Kaare Nygaard: Sculpture and Drawings

JANUARY 4 – 23, 2013

Opening Reception: January 12, 2013, 7 – 9 p.m.
Virginia and Jennifer C. Groot Gallery, Center for Art and Dance, St. Olaf College

Kaare Kristian Nygaard, M.D. (Norway 1903 – 1989)

Dr. Nygaard was born in Lillehammer, Norway. In 1929 he received his M.D. degree from Oslo University. For two years he practiced in Norway before moving to Lacrosse, Wisconsin where he was surgical assistant at the Gunderson Clinic. In 1931, Dr. Nygaard began a fellowship in surgery at Mayo Clinic in Rochester, Minnesota. His services included medical hospital, general medical and surgical diagnosis, and operative surgery. After completing his Mayo fellowship, Nygaard returned to Norway and for three years held the position of Assistant Professor of Surgery at Oslo University.

In 1940, Dr. Nygaard joined the surgical staff of White Plains Hospital, New York. During World War II, he established a special ward at that hospital that cared for more than 4,000 sick or injured Norwegian seamen. For this work and for his many other accomplishments, Dr. Nygaard was made a Knight First Class of the Order of St. Olav by king Haakon in 1948. He authored many medical and surgical articles as well as the book, Hemmorrhagic Diseases: Photo-Electric Study of Blood Coagulability. He began sculpting in 1951. As a sculptor, he published two books, The Spirit of Man: The Sculpture of Kaare Nygaard, and Knife, Life and Bronzes. His sculpture of refugees titled Hiroshima won the United Nations Commemorative Stamp Contest. His works have been widely exhibited, and he was Associate Professor and Artist in Residence for Sculpture at the State University of New York at Purchase.

In 1979, Dr. Nygaard retired from surgical practice. He died in White Plains, New York.

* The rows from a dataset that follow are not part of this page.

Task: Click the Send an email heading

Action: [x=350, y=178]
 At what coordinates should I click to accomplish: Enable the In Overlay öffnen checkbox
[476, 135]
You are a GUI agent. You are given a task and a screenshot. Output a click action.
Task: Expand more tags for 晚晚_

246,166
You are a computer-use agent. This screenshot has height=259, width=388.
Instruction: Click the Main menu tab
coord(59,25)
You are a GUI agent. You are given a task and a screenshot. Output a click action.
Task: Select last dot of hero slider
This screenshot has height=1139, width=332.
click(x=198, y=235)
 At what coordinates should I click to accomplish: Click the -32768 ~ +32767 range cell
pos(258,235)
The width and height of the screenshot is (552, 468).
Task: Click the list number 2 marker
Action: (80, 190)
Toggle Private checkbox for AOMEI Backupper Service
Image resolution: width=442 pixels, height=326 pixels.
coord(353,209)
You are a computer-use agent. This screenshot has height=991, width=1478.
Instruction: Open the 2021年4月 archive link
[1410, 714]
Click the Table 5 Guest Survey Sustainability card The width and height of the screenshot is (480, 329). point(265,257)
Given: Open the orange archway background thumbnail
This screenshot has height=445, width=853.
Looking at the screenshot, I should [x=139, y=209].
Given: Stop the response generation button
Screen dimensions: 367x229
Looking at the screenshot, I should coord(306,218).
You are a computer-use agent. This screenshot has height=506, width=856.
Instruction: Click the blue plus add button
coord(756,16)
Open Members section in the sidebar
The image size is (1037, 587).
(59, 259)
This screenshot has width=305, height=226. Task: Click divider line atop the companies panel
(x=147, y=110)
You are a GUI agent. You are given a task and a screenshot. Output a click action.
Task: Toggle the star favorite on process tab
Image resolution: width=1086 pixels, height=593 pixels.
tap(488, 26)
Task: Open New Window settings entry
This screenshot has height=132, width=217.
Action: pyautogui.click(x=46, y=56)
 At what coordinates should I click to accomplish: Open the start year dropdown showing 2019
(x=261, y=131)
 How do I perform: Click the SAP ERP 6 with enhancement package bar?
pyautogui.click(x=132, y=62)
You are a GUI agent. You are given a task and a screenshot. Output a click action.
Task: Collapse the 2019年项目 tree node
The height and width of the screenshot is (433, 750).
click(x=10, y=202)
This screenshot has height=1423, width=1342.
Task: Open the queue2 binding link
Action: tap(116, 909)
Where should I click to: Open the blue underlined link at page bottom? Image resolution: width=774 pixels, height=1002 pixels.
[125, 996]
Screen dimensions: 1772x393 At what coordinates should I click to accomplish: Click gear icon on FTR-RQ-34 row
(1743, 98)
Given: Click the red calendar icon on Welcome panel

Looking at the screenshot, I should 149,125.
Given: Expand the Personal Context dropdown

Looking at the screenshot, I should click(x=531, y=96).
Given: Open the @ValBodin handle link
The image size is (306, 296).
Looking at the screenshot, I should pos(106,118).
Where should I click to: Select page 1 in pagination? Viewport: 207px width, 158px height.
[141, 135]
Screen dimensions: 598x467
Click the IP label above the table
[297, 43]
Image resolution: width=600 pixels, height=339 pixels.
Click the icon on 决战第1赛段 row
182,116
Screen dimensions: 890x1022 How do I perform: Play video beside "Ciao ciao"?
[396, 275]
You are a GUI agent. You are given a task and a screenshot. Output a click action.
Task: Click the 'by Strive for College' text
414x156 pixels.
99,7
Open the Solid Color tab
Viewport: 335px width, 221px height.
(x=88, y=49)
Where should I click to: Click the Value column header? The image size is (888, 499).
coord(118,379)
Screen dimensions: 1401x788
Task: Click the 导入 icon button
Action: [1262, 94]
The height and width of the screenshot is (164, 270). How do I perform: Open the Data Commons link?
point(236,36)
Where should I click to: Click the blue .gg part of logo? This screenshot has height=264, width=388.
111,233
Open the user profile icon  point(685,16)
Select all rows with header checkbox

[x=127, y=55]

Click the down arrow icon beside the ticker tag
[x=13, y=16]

Dr. Nygaard founded the Nygaard Foundation (active 1990 – 2014) to foster an appreciation and understanding of the medical profession, visual arts and the Norwegian heritage of St. Olaf College. “Within this broad purpose, the Foundation will support: activities which foster appreciation and understanding of the visual arts in general and sculpture in particular; activities which promote the understanding of the medical profession, its history, and its practice; and activities which foster an appreciation of the Norwegian heritage of St. Olaf College by developing closer ties between the College and Norwegian cultural and educational institutions.”

 

Dr. Nygaard also bequeathed the College his sculpture and drawings. We wish to present some of that collection as we recognize the scope, breadth, and humanity of Dr. Nygaard and his art.